Critiques de livres

Le livre L’autre Joseph
L’autre Joseph
Un roman de Kéthévane Davrichewy (édition Sabine Wespieser)

Son premier roman, La Mer Noire (2010), évoquait déjà ses origines géorgiennes, à travers le personnage de son arrière-grand-mère. Il s’agissait cependant de l’arrière-grand-père maternel de l’auteur qui s’est plu à brouiller les pistes en le féminisant. Avec L’autre Joseph, Kéthévane Davrichewy parle de son arrière-grand-père paternel que la légende familiale dit avoir été le demi-frère de Staline. Sur les photos, la ressemblance est troublante.

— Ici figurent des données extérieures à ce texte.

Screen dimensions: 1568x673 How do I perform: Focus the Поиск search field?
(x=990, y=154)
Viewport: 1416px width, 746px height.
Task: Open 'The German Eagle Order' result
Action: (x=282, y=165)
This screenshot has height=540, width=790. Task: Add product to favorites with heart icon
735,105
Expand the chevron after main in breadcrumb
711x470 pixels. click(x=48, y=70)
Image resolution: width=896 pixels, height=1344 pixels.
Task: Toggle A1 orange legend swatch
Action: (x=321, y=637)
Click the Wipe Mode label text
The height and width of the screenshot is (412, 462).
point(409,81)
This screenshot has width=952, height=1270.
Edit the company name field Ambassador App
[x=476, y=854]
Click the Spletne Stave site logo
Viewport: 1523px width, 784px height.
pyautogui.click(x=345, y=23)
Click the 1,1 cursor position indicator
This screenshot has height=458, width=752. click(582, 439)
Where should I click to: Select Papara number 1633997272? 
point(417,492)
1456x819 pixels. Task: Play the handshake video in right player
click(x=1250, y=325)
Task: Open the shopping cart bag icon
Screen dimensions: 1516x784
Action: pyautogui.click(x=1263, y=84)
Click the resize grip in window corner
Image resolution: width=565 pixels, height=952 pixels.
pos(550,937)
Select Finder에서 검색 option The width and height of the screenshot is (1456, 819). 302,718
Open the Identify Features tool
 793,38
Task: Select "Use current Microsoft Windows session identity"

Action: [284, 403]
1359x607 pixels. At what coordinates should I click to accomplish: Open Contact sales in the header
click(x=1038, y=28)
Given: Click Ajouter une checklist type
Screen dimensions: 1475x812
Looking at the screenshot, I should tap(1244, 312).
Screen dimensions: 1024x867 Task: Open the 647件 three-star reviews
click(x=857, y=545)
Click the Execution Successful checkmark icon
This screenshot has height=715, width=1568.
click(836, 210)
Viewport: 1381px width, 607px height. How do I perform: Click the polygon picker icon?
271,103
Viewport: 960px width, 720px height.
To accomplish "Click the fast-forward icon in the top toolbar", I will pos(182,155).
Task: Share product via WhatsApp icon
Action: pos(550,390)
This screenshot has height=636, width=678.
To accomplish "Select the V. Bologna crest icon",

Elle est née à Paris au sein d’une famille qui lui a transmis la culture géorgienne nourrie de l’Histoire et des contes du Caucase et qui a, sans doute, contribué à sa vocation d’écrivain. Le mythe d’une filiation possible avec Staline a été une source d’inspiration pour son nouveau roman. Dans les faits, la mère de Staline a été employée comme couturière dans la famille Davrichewy et elle a eu une aventure avec le père de Joseph, Damiané Davrichachvili, préfet de Gori. Celui-ci s’est toujours montré très attentionné vis-à-vis de l’enfant qu’elle a mis au monde, le petit Sosso (c’est ainsi que Staline est surnommé), le protégeant, lui payant des études etc. Joseph et Sosso ont grandi ensemble et Joseph a souffert de jalousie, ne comprenant pas l’attachement de son père pour ce petit garçon qu’il trouvait frimeur et autoritaire. Jamais ne fut confirmé qu’ils étaient demi-frères. La romancière s’est attachée à cette période de l’enfance et de la jeunesse des deux enfants, marquée par la rivalité qui les oppose, pour s’intéresser à la manière dont ces jeunes hommes, nourris d’idéaux et exaltés par leur engagement politiques, deviennent des hommes et aux hommes très différents qu’ils deviennent. Après avoir combattu côte à côte, le destin les sépare. L’histoire de l’URSS commence à s’écrire, Joseph reste l’ardent défenseur de l’indépendance de la Géorgie et Sosso épouse la cause bolchévique.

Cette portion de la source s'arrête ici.